Le 19 mars dernier, le tribunal administratif de Poitiers a condamné l’Etat à indemniser les préjudices subis par une petite fille handicapée et ses parents en raison du manque de places en services d’éducation spéciale et de soins à domicile (Sessad). Un jugement devenu définitif, l’Etat ayant décidé de ne pas faire appel. Soulignant son caractère « inédit » – en ce qu’il concerne une place dans un service –, l’Association des paralysés de France a estimé qu’il pourrait encourager d’autres parents, confrontés à la même situation, à saisir eux aussi la justice.
Dans cette affaire, Aurore, atteinte d’un « grave handicap moteur », a effectué sa scolarité en milieu ordinaire depuis l’âge de trois ans tout en bénéficiant d’une rééducation motrice et d’une prise en charge pluridisciplinaire (kinésithérapeutes, ergothérapeutes, éducateurs, psychologues et pédiatres) au centre d’action médico-sociale précoce (CAMSP) de Biard dans le département de la Vienne.
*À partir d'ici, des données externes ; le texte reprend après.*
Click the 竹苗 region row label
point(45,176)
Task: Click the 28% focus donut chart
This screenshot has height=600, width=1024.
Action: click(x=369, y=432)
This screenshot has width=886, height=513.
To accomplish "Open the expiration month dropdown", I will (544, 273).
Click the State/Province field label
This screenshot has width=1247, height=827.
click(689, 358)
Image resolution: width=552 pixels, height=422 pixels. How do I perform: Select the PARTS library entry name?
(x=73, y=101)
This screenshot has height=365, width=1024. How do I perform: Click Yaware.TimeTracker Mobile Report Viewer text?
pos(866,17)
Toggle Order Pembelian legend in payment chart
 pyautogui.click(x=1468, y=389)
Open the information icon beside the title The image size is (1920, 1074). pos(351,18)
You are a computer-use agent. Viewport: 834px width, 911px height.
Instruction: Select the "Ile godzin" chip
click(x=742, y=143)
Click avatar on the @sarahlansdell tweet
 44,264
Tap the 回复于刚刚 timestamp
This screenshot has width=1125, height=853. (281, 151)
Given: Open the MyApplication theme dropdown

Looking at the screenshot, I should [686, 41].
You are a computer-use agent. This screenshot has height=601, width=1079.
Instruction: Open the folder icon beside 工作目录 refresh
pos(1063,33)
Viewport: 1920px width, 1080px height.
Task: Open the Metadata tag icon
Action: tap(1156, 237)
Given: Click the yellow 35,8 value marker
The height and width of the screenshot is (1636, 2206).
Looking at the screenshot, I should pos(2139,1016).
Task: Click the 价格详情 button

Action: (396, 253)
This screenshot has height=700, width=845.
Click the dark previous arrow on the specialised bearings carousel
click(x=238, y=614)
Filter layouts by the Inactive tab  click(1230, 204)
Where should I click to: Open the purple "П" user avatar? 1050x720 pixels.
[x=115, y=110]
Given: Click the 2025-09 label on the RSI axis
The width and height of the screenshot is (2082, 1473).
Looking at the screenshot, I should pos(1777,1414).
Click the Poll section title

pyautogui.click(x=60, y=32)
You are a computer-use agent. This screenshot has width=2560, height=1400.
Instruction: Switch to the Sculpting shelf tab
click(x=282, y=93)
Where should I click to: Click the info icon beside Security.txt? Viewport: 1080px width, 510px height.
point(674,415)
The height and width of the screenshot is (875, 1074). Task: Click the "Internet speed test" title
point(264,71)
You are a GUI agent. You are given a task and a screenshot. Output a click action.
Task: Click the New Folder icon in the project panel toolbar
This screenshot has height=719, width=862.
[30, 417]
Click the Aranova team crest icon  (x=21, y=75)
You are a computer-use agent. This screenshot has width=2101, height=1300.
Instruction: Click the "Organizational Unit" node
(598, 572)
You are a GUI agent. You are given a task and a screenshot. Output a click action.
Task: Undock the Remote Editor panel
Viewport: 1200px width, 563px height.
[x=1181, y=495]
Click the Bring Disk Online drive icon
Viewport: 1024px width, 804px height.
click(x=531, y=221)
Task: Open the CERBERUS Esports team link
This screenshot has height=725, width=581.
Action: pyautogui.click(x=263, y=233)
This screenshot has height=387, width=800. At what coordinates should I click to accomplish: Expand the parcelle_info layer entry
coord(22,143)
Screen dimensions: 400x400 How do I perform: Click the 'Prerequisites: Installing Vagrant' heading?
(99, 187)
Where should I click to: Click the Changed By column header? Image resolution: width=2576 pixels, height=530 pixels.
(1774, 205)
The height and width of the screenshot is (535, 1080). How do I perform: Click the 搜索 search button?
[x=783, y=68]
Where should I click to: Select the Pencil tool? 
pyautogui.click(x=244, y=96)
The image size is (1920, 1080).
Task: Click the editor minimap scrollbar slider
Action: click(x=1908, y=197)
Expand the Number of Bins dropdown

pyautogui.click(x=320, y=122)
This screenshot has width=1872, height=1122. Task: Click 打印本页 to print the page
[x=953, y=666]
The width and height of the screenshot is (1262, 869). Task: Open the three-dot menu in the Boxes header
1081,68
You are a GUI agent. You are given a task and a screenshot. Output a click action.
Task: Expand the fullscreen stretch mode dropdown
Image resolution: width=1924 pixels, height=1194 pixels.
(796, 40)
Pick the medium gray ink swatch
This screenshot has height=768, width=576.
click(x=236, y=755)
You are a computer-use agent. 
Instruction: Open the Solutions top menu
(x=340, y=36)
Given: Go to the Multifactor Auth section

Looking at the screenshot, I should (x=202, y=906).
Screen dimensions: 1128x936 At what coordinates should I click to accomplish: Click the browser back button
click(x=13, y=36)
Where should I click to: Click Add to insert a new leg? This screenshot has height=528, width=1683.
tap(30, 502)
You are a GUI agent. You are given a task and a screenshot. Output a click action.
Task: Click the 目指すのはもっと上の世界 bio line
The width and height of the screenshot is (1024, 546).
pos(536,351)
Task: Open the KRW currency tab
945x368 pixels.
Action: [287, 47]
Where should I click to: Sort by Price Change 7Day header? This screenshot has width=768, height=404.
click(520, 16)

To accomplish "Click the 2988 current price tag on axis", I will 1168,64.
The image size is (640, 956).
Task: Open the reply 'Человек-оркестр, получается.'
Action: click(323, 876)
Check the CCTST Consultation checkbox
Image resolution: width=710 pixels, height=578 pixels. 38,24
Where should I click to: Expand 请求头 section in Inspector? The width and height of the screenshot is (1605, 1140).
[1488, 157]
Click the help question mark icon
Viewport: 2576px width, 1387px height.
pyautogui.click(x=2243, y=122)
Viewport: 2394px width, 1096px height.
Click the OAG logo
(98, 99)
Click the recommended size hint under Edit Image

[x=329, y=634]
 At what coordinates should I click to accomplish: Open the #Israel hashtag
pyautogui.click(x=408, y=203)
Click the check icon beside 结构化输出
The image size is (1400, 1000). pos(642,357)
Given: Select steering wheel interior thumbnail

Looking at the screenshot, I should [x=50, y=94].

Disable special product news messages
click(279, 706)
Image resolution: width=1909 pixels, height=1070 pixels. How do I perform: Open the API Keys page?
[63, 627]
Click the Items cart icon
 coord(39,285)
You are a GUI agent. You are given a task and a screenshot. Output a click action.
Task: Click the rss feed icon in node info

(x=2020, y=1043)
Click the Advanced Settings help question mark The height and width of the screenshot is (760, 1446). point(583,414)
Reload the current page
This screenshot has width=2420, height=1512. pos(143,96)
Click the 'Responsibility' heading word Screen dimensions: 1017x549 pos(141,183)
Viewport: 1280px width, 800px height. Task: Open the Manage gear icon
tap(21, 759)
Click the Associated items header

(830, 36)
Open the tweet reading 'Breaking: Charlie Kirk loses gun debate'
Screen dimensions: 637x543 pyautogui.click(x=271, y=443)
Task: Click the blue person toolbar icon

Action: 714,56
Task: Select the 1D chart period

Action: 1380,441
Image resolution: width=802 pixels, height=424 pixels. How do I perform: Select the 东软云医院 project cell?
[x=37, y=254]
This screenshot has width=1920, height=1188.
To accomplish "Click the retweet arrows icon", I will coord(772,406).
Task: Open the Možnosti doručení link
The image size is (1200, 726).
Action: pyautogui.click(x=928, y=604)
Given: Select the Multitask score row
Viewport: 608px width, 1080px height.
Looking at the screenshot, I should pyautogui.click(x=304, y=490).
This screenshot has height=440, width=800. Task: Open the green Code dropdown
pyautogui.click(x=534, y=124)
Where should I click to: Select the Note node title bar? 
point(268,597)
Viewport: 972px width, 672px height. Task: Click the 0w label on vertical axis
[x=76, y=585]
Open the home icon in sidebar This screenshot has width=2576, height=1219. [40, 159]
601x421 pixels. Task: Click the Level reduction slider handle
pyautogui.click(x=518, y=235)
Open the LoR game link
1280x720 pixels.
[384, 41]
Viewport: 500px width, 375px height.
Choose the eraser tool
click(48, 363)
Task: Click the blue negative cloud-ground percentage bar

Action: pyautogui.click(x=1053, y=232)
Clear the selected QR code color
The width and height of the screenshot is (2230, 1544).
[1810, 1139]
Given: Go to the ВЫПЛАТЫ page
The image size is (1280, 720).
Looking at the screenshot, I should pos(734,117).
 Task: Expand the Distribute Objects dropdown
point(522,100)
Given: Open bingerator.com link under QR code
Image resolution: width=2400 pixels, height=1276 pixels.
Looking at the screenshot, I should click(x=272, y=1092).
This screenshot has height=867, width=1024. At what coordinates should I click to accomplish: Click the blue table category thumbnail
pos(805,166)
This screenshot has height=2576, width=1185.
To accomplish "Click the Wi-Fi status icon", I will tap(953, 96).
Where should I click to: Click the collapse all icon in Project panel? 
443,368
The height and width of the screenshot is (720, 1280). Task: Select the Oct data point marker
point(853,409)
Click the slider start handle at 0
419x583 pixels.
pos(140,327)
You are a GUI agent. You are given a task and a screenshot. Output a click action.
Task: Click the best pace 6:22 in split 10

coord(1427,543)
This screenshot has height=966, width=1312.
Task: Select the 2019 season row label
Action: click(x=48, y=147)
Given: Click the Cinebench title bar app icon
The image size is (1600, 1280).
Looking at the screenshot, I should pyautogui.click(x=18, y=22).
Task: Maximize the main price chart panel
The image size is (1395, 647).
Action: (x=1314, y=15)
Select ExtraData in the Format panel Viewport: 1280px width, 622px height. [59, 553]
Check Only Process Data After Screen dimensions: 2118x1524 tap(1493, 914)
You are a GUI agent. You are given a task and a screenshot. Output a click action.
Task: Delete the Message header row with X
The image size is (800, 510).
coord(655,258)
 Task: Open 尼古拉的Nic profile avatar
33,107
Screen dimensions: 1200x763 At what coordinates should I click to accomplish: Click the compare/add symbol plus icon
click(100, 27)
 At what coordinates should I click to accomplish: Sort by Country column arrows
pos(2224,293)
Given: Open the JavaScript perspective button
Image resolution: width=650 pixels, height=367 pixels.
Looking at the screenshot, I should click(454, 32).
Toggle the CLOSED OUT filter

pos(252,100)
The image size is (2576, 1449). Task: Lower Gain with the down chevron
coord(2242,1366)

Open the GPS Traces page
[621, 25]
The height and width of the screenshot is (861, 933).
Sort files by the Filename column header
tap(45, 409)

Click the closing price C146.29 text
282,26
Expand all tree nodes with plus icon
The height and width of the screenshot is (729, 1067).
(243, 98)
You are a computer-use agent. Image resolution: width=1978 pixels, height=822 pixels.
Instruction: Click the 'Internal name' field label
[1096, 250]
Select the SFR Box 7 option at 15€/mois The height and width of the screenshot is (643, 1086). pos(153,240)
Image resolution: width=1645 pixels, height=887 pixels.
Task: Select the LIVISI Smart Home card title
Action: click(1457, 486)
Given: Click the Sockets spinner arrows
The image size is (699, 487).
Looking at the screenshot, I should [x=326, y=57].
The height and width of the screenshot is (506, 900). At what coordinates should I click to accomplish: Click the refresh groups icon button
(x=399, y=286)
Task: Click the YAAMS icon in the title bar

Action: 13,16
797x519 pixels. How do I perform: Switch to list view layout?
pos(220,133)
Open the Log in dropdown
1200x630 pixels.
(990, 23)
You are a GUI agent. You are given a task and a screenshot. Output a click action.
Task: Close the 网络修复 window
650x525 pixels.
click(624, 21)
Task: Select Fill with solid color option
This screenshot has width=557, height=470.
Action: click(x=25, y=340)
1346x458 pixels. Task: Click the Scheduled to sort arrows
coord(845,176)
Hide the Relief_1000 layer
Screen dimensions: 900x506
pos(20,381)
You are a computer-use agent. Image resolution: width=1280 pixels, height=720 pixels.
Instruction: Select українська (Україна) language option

Le CAMSP n’accueillant les enfants que jusqu’à l’âge de six ans, la fillette n’y a plus été prise en charge à partir d’août 2009. A compter de cette date, elle a été orientée par la commission des droits et de l’autonomie des personnes handicapées (CDAPH) de la Vienne vers un Sessad de type IV spécialisé dans l’accueil de jeunes déficients moteurs et, dans l’attente de l’ouverture d’un tel service, vers l’institut d’éducation motrice (IEM) de Biard. Mais les parents se sont opposés à ce qu’Aurore abandonne sa scolarité en milieu ordinaire pour intégrer l’établissement, tandis que celui-ci a refusé de n’assurer que la rééducation motrice de la fillette. Entre août 2009 et septembre 2010, les parents ont donc organisé eux-mêmes le suivi médical de leur fille en faisant appel à un kinésithérapeute et à un ergothérapeute. En septembre 2010, Aurore a finalement été accueillie au sein d’un Sessad créé dans l’IEM de Biard. Ses parents ont saisi la justice pour obtenir une indemnisation des préjudices moral et financier ainsi que des troubles dans les conditions d’existence subis par leur famille.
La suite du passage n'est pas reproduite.